Last week, I testified before the Environmental Protection Agency’s Science Advisory Board review panel on the EPA’s recent wetlands connectivity report. Last week’s testimony follows on PLF’s written comments to the Board in October. EPA is using the connectivity report to justify a proposed new regulation that will attempt to expand the scope of crushing federal regulation over isolated wetlands, ephemeral and intermittent streams, vacant lots in subdivisions, wheat fields, and even dry arroyos under the Clean Water Act.
The United States Supreme Court has now repeatedly told the federal government that it regulates far too broadly under the Clean Water Act’s wetlands permitting rules. The Constitution’s Commerce Clause only allows federal permitting of projects and activities that impact waters that either have a surface water connection or some other significant nexus with navigable waters.

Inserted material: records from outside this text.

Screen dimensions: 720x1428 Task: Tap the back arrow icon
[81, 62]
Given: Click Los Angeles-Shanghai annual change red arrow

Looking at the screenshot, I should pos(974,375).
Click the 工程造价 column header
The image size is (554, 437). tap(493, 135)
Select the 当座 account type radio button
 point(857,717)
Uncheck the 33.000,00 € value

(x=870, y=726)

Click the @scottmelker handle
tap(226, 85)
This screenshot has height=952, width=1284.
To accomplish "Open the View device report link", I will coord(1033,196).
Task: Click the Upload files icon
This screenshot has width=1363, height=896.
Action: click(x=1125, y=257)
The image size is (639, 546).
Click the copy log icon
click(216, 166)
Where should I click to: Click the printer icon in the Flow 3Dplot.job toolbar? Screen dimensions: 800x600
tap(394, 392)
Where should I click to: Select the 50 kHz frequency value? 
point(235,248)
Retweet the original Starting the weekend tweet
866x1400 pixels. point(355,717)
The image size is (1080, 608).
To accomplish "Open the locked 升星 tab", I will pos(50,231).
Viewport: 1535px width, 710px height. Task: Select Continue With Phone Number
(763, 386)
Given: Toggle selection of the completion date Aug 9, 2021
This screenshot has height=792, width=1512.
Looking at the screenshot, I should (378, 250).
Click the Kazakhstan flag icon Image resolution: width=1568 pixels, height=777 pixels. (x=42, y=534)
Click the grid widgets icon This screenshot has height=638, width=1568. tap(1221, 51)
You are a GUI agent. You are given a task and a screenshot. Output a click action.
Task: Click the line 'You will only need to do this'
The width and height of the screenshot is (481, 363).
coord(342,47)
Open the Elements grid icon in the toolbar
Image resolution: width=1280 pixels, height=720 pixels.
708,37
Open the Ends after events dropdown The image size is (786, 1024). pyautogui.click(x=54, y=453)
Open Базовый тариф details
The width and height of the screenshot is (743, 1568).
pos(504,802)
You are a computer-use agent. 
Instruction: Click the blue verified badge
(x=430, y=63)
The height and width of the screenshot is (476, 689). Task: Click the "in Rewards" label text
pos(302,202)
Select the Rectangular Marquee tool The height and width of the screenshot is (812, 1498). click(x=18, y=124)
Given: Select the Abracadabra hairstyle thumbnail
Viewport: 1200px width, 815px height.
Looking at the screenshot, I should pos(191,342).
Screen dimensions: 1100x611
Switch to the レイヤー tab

Both EPA’s new connectivity report and new rulemaking directly repudiate the constitutional limits of federal authority over remote, isolated, and loosely connected water bodies. The connectivity report offers the view that every single ‘connection’ between two water bodies, no matter how tenuous, is significant. Not surprisingly, the proposed rulemaking extends permitting requirement to every tributary, not matter how insignificant or distant from actual rivers, and regardless of how infrequently there is even any water in the tributary. For good measure, the proposed rule appears to require federal permission to maintain irrigation ditches or to plant flowers in your own backyard drainage swale.